Update: January, 2019

 

A few months ago, we told you about some changes Airbnb was making to the way guest profile photos are displayed. You can read the original post, below.

 

Now that those changes are being introduced gradually, we want to make sure you have all the information you need. Here’s a recap of what will be changing, along with some tips.

 

 

New photo process

Moving forward, rather than displaying a potential guest’s profile photo before the booking is accepted, you’ll receive a guest’s photo after you’ve accepted the booking request. If you have Instant Book turned on, you won’t notice a change to the booking process.

 

Airbnb does not require guests to have profile photos. Although most guests provide a photo, some have told us they don’t want to share a picture of themselves when booking, and we listened.

 

At the same time, many of you told us that you value guest profile photos, and we listened to you, too. That’s why we’ve introduced a new option for hosts to be able to customize their own booking requirements.

-*-*-

* **Directions**:
1. Duplicate the passage of the Airbnb guest photo update between "Now that those" and "with some tips.", inclusive.
2. Extend the Airbnb guest photo update, starting right after its final sentence.

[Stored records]
-*-*-

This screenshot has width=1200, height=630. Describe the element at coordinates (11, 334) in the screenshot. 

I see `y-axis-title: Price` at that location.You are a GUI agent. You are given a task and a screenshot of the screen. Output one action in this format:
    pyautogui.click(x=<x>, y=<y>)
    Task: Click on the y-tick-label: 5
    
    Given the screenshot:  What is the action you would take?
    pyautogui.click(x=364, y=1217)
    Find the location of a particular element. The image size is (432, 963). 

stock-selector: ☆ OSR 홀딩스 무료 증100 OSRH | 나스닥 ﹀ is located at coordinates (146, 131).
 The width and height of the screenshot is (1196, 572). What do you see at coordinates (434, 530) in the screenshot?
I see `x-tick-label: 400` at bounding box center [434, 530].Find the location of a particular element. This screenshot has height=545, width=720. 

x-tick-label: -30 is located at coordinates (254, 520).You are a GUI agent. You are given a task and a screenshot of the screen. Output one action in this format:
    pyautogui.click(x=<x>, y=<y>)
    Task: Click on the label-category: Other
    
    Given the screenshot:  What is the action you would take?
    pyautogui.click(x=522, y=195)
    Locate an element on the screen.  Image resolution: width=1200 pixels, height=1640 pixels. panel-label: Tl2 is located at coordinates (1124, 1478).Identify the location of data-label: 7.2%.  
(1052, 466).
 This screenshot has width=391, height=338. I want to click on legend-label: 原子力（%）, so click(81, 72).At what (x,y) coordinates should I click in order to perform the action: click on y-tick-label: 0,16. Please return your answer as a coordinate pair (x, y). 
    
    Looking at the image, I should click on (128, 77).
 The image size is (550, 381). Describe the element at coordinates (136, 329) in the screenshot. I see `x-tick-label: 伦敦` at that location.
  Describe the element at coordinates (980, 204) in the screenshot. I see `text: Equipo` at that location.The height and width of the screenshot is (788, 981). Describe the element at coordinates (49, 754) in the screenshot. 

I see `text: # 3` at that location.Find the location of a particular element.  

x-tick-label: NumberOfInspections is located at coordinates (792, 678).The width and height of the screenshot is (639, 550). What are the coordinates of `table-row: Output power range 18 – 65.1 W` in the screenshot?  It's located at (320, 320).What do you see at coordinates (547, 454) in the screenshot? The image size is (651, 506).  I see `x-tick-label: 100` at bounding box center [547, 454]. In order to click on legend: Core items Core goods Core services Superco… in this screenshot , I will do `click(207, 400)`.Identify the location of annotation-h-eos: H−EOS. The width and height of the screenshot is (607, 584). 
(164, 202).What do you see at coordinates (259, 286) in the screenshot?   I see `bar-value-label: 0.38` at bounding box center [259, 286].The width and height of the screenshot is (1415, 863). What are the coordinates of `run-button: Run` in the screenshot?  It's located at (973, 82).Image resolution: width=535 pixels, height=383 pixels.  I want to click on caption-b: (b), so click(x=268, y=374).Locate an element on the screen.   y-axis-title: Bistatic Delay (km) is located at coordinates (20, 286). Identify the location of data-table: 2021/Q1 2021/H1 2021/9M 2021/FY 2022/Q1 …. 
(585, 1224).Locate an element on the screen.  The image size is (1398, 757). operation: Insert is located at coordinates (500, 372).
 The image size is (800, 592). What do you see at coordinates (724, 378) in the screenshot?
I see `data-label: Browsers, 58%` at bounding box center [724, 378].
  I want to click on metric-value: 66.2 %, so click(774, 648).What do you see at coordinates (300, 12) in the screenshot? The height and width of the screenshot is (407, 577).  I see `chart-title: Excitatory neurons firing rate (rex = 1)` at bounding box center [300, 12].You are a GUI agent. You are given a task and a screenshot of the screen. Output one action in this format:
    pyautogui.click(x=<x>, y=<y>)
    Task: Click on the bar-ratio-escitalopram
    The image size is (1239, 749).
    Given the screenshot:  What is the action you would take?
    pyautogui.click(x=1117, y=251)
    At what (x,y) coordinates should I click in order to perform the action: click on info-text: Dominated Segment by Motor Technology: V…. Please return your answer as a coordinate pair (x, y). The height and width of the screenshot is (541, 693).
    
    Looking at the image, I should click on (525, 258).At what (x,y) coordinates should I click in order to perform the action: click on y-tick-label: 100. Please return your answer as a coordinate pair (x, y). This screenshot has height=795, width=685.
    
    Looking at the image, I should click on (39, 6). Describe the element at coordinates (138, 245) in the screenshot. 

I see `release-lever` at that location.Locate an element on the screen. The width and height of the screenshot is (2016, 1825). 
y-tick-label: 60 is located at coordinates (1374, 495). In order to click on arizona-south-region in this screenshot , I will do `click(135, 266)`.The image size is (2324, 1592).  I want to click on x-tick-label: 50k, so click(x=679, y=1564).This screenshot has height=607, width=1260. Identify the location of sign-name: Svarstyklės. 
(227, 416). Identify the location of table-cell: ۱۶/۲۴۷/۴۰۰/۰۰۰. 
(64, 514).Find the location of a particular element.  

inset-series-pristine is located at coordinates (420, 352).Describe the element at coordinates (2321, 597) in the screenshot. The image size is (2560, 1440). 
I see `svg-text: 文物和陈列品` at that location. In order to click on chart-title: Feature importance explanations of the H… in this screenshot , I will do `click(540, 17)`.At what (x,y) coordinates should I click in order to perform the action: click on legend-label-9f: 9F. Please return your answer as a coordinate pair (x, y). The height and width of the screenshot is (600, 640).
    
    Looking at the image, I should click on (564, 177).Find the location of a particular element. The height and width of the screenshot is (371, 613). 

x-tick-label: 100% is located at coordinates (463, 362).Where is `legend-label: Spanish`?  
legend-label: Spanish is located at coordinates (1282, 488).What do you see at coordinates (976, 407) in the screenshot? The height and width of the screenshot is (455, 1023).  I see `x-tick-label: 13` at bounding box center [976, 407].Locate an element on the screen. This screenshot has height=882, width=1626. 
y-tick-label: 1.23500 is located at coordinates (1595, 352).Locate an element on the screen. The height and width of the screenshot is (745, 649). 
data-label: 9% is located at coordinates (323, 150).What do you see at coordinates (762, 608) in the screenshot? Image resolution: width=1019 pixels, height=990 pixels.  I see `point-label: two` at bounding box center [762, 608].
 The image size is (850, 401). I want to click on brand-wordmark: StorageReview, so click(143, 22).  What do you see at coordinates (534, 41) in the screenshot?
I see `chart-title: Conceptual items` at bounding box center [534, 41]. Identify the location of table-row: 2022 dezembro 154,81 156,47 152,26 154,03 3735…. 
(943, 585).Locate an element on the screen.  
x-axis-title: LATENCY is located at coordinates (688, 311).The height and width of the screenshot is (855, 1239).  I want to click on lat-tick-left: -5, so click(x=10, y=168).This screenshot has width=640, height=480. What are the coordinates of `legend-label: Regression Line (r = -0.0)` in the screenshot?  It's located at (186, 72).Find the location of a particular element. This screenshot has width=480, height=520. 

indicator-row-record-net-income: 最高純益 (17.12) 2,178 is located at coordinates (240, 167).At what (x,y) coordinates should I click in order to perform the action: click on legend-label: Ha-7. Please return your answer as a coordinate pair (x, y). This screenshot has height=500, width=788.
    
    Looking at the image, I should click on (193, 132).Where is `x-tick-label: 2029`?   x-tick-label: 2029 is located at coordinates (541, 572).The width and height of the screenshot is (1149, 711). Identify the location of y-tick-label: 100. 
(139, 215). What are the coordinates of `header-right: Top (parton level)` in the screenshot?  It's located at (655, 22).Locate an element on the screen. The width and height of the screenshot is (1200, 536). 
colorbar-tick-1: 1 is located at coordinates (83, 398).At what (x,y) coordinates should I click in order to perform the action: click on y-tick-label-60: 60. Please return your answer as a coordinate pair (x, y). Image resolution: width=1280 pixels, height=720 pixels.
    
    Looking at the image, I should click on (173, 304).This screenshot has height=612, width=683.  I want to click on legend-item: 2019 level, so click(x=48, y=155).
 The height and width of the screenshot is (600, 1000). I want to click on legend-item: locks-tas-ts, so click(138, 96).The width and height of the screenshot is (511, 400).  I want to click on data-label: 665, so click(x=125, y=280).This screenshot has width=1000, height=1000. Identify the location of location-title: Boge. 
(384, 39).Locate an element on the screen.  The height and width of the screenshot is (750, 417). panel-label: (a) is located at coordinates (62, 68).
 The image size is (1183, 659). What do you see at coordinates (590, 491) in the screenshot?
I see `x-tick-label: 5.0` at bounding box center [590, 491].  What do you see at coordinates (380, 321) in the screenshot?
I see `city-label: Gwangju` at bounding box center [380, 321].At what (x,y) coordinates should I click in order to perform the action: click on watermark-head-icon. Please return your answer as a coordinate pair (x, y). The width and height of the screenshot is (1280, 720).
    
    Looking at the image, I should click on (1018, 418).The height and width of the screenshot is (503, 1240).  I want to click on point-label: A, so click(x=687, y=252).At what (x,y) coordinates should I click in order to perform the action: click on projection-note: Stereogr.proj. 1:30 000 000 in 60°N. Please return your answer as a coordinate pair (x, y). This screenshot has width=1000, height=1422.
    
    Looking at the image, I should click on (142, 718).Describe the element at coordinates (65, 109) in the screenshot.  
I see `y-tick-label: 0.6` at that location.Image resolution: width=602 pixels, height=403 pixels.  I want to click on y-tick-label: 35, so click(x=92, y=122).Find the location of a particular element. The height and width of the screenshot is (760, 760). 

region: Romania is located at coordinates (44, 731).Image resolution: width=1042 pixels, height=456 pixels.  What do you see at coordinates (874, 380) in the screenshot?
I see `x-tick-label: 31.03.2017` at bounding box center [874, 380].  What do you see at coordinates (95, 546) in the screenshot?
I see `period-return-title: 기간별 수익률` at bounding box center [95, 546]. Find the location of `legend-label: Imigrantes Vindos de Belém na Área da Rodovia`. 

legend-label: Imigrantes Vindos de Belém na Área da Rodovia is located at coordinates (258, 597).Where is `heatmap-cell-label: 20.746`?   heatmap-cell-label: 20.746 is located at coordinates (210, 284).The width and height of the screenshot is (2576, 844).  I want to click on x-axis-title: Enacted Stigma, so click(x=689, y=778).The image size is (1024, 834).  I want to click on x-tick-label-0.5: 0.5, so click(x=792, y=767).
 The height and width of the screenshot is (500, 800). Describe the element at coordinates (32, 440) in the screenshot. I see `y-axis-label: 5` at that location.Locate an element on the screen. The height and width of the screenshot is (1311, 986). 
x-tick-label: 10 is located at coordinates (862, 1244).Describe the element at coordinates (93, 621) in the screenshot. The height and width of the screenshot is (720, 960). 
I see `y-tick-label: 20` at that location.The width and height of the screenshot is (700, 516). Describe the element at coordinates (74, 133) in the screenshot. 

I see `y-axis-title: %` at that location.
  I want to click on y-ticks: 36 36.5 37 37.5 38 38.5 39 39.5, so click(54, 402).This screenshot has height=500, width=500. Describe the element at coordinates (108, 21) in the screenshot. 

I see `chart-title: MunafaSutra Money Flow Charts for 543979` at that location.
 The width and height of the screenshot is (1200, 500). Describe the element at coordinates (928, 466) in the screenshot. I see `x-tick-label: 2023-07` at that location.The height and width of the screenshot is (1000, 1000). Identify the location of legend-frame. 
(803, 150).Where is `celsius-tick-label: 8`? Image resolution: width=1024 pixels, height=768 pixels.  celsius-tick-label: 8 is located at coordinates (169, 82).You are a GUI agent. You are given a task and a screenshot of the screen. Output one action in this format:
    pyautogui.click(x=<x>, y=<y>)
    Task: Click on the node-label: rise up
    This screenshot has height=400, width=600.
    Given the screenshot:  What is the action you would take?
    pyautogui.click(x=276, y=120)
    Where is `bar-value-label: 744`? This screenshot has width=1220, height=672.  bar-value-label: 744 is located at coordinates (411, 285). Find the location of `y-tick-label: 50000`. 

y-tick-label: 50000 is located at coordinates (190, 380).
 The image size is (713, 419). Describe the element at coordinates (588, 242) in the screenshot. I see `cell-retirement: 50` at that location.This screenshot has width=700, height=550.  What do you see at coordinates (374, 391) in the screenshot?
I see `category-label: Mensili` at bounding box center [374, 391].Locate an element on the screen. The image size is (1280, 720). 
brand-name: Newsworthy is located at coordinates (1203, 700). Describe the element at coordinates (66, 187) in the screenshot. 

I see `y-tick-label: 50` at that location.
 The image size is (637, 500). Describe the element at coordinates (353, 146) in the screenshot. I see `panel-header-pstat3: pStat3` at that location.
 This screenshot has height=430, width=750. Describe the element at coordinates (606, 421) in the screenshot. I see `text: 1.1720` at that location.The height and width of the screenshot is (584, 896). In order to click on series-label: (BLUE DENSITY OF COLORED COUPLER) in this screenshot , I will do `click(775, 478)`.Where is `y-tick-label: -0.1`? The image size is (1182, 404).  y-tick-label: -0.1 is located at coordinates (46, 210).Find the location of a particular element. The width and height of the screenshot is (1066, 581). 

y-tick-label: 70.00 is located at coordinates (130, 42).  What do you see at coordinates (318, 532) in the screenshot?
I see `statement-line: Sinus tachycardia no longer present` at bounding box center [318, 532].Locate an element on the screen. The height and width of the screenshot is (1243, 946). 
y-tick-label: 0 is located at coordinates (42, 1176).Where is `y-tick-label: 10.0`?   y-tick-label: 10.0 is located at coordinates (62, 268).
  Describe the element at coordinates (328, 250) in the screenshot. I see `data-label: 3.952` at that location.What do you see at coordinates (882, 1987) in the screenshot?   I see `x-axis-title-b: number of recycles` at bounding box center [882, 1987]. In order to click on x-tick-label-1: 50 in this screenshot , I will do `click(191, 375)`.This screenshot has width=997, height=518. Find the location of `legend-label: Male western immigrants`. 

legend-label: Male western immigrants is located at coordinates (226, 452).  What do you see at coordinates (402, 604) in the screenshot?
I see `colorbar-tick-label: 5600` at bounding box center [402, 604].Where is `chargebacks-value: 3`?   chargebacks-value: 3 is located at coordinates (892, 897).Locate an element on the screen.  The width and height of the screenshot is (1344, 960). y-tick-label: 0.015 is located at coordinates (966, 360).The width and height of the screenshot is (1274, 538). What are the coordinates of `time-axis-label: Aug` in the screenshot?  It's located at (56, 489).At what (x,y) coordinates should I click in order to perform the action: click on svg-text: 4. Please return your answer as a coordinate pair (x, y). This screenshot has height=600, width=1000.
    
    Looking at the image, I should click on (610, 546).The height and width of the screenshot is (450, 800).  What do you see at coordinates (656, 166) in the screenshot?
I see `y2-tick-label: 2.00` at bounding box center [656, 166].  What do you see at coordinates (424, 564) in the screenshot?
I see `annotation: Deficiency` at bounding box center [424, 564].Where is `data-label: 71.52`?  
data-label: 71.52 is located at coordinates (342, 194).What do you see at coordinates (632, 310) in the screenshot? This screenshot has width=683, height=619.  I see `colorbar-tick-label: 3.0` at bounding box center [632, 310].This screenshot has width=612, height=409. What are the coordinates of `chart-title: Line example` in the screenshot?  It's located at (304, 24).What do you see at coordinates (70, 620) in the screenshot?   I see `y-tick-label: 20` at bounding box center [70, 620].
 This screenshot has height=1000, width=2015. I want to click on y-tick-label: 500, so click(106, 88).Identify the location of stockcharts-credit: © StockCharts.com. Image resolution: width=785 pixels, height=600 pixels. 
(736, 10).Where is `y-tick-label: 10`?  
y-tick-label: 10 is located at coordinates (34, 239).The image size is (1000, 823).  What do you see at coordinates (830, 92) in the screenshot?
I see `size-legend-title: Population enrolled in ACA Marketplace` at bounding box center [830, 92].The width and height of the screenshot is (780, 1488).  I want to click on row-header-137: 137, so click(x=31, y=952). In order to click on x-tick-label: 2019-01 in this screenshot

-*-*-

* **Answers**:
1.
Now that those changes are being introduced gradually, we want to make sure you have all the information you need. Here’s a recap of what will be changing, along with some tips.

2.
 

New host control

You now have the option to require that your guests provide a profile photo. Again, the photo will be visible to you only after you accept the booking request. If you’d like to require your guests to provide a profile photo, you’ll need to turn on the control option in your settings for each of your listings, either on mobile or on web. Specifically:

 

On mobile:

  1. Go to the listing you’d like to require profile photos for
  2. Tap Booking settings
  3. Tap Guest requirements
  4. Look for the Profile photo section and tap Edit
  5. Tap Require a profile photo
  6. Tap Save


On web:

  1. From your host dashboard, click Listings
  2. Click Booking settings
  3. Next to Guest requirements, click Edit
  4. Check the box next to Profile photo
  5. Click Save

 

If you take this step and a potential guest doesn’t already have a profile photo, they’ll be prompted to upload one before they can request to book your space. A guest’s profile photo will not be available to you until after you accept the booking request. If the guest doesn’t want to provide a photo, then they won’t be able to book your space. 

 

Additional support

If you choose to require that your guests have a profile photo and one of your potential guests uploads an image that doesn’t show their face—a photo of a sunset or their dog, for instance—then you can call Airbnb’s Community Support. They’ll work with you to address the issue, and if you feel uncomfortable hosting someone without a photo that shows their face, you can request to cancel the reservation penalty-free.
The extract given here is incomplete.